I think, post-pandemic as well, there’s an opportunity for us. We’ve found that through the last two years we’ve worked very successfully with our partners online, but there is that element of, it would be good to get back to meeting them face to face, but with the realisation that we can achieve a lot over the internet that maybe we didn’t realise we could have done beforehand. There’s a lot of learning we’ve done in the last two years and I think a lot of positives have come out of that but it is challenging trying to engage with partners all the time solely online.

MS: Is there one regret, from your recent or distant past, that you could share with us today?

DM: With COP26 just finished, we’ve spent a huge amount of work at the University trying to coordinate and pull together our colleagues who work across climate change and sustainability issues. My one regret is that we haven’t managed to capture a lot of that in the work we do as well as we could’ve in the past. I think there’s such a huge opportunity for us as a University, with so many people working in this area to come together, to pull together, to bring in policy and science and technical knowledge as well as best practice across Professional Services. I just wish that I, and colleagues, had really woken up to this before it took the COP26 to really show us.

MS: And what is one hope you have for the future?

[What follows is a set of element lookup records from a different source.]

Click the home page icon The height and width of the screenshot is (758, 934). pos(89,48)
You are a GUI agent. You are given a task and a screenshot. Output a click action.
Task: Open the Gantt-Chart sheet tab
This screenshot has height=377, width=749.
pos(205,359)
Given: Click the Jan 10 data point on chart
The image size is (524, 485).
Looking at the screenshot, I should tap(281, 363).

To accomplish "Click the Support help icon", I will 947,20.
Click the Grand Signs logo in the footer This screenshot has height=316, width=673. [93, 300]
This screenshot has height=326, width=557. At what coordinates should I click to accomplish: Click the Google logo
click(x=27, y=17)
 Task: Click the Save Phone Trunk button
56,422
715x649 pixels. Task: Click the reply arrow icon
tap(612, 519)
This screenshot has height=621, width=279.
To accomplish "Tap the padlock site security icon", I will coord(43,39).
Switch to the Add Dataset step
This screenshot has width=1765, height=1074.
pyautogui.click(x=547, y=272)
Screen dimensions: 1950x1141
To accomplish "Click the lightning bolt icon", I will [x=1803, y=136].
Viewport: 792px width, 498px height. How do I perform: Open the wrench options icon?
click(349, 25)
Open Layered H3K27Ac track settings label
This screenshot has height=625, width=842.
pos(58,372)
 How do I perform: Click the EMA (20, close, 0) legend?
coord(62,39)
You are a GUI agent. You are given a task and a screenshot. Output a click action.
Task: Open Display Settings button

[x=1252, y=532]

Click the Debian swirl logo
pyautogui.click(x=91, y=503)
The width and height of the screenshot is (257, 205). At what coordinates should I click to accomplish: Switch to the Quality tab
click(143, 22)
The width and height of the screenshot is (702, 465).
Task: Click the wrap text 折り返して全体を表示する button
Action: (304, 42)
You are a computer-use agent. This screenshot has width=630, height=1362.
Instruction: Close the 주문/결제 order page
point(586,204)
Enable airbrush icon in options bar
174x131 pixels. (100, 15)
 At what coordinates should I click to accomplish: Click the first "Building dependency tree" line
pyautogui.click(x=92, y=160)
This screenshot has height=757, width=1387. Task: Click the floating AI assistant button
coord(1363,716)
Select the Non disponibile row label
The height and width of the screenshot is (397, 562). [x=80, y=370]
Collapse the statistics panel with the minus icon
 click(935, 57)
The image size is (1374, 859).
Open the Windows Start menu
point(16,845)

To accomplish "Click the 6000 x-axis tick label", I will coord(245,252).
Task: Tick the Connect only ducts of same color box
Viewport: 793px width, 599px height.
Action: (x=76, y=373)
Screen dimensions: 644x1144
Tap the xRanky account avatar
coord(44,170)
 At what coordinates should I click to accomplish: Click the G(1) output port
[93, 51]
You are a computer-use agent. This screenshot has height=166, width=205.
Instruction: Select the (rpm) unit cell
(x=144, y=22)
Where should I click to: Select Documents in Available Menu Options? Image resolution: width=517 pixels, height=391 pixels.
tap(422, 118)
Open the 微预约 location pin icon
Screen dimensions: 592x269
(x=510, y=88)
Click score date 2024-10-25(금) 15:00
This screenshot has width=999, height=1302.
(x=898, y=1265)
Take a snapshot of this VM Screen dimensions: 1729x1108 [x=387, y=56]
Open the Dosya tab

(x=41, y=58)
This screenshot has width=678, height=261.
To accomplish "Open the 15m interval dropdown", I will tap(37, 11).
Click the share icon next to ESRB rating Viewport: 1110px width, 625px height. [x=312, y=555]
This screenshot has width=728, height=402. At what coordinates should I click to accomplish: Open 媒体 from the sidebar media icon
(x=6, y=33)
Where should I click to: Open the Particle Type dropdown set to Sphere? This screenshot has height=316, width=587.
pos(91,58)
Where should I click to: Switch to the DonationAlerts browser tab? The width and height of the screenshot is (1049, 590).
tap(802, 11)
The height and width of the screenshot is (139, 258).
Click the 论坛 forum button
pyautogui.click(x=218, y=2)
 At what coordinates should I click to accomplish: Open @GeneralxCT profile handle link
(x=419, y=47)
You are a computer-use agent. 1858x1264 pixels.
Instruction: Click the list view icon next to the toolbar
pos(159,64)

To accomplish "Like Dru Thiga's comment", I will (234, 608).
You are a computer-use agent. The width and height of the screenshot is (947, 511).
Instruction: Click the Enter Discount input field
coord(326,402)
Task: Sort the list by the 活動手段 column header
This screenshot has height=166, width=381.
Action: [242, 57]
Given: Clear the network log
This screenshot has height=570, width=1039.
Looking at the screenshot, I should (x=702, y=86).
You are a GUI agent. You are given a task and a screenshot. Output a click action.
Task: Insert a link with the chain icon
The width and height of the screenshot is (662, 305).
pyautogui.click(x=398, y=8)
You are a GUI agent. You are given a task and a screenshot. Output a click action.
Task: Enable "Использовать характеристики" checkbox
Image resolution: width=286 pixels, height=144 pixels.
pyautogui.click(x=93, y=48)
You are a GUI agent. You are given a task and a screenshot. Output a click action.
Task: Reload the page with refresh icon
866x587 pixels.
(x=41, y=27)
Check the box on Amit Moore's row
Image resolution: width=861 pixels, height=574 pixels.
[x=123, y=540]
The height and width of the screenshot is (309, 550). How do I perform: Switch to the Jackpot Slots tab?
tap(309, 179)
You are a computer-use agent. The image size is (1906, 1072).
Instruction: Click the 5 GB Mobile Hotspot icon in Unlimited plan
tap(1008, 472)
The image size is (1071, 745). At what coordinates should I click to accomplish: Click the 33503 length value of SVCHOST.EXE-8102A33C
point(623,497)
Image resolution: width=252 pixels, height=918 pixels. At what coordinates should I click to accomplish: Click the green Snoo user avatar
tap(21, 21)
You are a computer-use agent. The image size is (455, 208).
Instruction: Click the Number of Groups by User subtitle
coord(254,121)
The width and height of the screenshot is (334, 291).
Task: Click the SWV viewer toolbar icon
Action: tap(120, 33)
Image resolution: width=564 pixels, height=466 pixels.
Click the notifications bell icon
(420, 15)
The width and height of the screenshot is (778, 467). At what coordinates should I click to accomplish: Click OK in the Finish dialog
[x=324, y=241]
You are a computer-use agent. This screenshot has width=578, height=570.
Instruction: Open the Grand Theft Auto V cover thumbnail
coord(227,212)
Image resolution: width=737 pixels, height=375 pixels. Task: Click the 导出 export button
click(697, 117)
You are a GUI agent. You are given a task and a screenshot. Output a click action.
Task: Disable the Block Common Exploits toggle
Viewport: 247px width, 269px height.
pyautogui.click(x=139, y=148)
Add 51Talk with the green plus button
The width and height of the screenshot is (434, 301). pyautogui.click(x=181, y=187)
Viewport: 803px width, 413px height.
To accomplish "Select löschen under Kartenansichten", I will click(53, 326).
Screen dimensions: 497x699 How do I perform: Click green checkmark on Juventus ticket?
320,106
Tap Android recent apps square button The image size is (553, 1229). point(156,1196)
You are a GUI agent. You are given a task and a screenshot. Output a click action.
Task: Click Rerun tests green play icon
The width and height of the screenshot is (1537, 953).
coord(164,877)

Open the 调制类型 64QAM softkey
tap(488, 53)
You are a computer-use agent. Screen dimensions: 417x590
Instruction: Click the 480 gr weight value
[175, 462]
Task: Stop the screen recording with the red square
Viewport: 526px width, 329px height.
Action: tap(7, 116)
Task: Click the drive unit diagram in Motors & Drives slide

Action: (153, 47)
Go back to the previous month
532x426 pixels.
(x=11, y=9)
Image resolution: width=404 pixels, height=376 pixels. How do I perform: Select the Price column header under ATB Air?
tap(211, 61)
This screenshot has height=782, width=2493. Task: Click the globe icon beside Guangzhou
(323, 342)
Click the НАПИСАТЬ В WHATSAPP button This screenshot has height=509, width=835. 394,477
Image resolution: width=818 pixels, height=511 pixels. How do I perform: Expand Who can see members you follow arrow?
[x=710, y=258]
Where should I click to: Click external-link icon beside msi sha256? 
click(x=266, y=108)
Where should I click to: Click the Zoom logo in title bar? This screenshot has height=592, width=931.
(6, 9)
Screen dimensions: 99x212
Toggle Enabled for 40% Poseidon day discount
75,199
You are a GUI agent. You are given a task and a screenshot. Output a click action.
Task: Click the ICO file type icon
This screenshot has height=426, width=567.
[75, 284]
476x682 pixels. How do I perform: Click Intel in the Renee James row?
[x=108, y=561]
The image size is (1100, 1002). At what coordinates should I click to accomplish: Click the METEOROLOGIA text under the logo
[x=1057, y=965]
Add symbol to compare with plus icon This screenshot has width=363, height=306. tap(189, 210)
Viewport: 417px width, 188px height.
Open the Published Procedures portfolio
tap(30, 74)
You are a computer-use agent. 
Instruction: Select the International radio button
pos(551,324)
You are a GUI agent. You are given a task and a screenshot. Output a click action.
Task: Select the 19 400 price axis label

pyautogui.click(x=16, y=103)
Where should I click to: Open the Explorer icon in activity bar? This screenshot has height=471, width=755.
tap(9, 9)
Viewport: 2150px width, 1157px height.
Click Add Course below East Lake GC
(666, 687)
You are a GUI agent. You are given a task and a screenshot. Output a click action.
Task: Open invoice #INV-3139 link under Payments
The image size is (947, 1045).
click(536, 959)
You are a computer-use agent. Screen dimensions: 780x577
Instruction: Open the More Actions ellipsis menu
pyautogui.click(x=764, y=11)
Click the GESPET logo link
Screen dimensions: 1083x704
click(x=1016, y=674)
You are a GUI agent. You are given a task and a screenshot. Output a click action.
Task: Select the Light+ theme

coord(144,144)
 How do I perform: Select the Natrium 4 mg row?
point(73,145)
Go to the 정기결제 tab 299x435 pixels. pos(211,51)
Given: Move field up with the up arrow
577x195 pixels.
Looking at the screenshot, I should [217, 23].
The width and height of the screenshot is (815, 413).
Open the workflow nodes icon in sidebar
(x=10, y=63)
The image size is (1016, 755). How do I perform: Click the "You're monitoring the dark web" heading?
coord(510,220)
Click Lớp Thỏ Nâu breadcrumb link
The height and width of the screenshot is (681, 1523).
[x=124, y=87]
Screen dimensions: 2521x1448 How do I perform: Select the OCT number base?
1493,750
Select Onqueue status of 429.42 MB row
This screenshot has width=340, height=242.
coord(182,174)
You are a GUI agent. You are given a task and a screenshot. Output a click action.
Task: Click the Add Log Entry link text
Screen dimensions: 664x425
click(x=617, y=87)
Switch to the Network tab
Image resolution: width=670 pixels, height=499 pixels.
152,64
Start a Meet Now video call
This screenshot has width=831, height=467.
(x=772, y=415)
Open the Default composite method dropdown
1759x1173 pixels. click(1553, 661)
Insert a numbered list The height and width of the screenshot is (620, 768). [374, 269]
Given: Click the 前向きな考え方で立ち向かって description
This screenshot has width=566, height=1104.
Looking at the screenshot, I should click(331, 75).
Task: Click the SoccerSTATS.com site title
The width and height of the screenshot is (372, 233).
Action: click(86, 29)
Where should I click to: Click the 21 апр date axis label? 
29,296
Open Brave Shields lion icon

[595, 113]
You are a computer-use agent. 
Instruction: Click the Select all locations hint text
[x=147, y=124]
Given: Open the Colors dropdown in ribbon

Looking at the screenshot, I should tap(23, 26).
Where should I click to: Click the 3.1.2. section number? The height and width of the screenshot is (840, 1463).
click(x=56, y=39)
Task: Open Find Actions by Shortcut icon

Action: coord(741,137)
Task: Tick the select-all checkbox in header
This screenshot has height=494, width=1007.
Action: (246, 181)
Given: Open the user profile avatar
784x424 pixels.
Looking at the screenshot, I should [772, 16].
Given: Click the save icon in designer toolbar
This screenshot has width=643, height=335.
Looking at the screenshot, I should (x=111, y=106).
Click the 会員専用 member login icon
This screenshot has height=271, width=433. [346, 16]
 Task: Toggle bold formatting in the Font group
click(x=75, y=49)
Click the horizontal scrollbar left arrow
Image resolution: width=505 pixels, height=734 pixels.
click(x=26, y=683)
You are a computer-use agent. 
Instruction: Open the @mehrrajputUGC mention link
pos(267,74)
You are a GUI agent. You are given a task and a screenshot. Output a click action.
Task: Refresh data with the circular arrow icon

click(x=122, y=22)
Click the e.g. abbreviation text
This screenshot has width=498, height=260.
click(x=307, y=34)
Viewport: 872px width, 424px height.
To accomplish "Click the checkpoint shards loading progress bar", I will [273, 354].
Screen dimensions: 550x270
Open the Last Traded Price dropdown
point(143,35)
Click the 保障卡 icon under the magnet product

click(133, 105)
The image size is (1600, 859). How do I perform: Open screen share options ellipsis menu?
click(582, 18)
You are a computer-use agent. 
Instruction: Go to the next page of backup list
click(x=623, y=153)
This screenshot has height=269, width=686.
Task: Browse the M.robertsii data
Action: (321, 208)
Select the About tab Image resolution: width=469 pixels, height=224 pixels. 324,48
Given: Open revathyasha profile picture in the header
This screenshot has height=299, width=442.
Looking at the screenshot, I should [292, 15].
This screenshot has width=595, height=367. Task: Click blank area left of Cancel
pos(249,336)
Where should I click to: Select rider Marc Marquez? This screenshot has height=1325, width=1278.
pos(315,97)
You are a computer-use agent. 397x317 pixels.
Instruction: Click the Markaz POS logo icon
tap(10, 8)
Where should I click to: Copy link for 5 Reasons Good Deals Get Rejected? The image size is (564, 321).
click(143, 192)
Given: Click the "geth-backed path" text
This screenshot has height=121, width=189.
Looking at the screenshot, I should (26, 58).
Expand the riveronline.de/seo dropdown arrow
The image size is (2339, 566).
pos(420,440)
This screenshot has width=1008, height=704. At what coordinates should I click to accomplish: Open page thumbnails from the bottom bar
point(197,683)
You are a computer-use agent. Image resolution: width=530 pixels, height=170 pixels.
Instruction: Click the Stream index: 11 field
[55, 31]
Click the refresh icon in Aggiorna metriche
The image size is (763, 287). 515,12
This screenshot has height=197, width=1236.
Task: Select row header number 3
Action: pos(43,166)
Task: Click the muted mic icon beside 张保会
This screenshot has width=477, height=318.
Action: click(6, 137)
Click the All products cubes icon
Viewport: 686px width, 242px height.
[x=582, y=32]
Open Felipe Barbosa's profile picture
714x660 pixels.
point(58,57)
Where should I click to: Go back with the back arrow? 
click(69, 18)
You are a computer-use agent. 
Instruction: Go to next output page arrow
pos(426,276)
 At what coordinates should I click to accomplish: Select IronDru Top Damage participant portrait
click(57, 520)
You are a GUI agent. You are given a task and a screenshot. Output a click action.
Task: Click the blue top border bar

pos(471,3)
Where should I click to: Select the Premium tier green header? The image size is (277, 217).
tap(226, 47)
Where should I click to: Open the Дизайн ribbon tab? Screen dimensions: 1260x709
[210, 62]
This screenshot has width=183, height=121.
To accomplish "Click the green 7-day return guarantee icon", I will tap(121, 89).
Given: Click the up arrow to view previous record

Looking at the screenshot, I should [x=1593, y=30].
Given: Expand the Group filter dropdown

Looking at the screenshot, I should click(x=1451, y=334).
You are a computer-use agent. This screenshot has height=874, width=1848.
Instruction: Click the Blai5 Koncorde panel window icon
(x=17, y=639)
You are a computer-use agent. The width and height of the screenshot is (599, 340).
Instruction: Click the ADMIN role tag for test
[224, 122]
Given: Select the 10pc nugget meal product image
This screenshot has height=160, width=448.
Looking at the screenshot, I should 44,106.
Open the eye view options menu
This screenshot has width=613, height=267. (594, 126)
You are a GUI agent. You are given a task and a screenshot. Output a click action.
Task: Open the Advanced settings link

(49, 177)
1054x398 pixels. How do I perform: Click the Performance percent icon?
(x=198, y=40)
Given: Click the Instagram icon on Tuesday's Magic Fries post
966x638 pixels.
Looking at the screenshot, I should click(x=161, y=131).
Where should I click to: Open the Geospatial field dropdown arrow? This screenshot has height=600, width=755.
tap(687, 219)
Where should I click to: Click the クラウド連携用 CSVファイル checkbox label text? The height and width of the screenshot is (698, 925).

DM: Well very much linked to that, with COP26 there’s been a lot of criticism about what has been achieved from it, but I think from the University’s perspective and certainly from Edinburgh Global’s perspective we’ve been engaging with colleagues in a much better, more coherent way than we have before. There’s a real opportunity for us as a University to really push ourselves as a global leader both in the higher education sector and trying to influence other universities. We’ve seen some excellent examples of that recently where using the PLuS alliance, which we’re a member of, we’ve been sharing some of our best practice around providing climate education to all students. We’ve also been trying to explain to other universities around the world how they can take similar paths that we have to try and reduce greenhouse emissions. We’ve been using the power of the institution, using the power of the brand of the University and the experiences and expertise that we have to develop really meaningful partnerships globally where we can be thinking about a climate conscious engagement but also in terms of our research and collaborations, really pushing some of these, or trying to develop research in a way or to enhance what we’ve done before.